═══ Source data ═══

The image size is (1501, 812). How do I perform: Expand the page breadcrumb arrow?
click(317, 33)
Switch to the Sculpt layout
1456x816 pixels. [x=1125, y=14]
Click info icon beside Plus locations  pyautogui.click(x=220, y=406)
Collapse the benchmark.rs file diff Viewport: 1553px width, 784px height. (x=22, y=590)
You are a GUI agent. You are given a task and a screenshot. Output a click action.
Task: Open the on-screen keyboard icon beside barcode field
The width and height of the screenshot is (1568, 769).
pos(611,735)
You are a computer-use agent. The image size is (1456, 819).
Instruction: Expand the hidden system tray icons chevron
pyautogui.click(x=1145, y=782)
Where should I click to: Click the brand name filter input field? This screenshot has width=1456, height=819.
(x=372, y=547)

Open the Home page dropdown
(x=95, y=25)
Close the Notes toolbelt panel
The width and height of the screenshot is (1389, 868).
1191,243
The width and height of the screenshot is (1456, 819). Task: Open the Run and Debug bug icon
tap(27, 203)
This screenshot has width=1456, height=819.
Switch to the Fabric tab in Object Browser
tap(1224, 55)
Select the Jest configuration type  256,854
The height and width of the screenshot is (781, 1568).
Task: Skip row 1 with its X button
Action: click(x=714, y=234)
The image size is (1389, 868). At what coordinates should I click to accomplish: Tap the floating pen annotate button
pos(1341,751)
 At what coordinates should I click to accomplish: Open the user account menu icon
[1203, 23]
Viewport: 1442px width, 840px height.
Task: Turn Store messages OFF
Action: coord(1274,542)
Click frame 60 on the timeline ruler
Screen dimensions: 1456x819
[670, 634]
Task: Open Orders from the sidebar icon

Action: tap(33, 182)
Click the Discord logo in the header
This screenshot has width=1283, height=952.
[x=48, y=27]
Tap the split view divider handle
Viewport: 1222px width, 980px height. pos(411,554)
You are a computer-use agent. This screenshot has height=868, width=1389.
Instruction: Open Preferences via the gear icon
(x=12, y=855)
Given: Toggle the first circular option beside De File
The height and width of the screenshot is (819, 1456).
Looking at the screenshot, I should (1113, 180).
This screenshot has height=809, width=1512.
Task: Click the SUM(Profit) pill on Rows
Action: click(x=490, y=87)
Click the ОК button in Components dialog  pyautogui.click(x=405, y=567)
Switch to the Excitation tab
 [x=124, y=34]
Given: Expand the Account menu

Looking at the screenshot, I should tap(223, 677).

═══

Requirement: Write out every line of the data exactly, leaving nothing out.

Finished exercise:
The image size is (1501, 812). How do I perform: Expand the page breadcrumb arrow?
click(317, 33)
Switch to the Sculpt layout
1456x816 pixels. [x=1125, y=14]
Click info icon beside Plus locations  pyautogui.click(x=220, y=406)
Collapse the benchmark.rs file diff Viewport: 1553px width, 784px height. (x=22, y=590)
You are a GUI agent. You are given a task and a screenshot. Output a click action.
Task: Open the on-screen keyboard icon beside barcode field
The width and height of the screenshot is (1568, 769).
pos(611,735)
You are a computer-use agent. The image size is (1456, 819).
Instruction: Expand the hidden system tray icons chevron
pyautogui.click(x=1145, y=782)
Where should I click to: Click the brand name filter input field? This screenshot has width=1456, height=819.
(x=372, y=547)

Open the Home page dropdown
(x=95, y=25)
Close the Notes toolbelt panel
The width and height of the screenshot is (1389, 868).
1191,243
The width and height of the screenshot is (1456, 819). Task: Open the Run and Debug bug icon
tap(27, 203)
This screenshot has width=1456, height=819.
Switch to the Fabric tab in Object Browser
tap(1224, 55)
Select the Jest configuration type  256,854
The height and width of the screenshot is (781, 1568).
Task: Skip row 1 with its X button
Action: click(x=714, y=234)
The image size is (1389, 868). At what coordinates should I click to accomplish: Tap the floating pen annotate button
pos(1341,751)
 At what coordinates should I click to accomplish: Open the user account menu icon
[1203, 23]
Viewport: 1442px width, 840px height.
Task: Turn Store messages OFF
Action: coord(1274,542)
Click frame 60 on the timeline ruler
Screen dimensions: 1456x819
[670, 634]
Task: Open Orders from the sidebar icon

Action: tap(33, 182)
Click the Discord logo in the header
This screenshot has width=1283, height=952.
[x=48, y=27]
Tap the split view divider handle
Viewport: 1222px width, 980px height. pos(411,554)
You are a computer-use agent. This screenshot has height=868, width=1389.
Instruction: Open Preferences via the gear icon
(x=12, y=855)
Given: Toggle the first circular option beside De File
The height and width of the screenshot is (819, 1456).
Looking at the screenshot, I should (1113, 180).
This screenshot has height=809, width=1512.
Task: Click the SUM(Profit) pill on Rows
Action: click(x=490, y=87)
Click the ОК button in Components dialog  pyautogui.click(x=405, y=567)
Switch to the Excitation tab
 [x=124, y=34]
Given: Expand the Account menu

Looking at the screenshot, I should tap(223, 677).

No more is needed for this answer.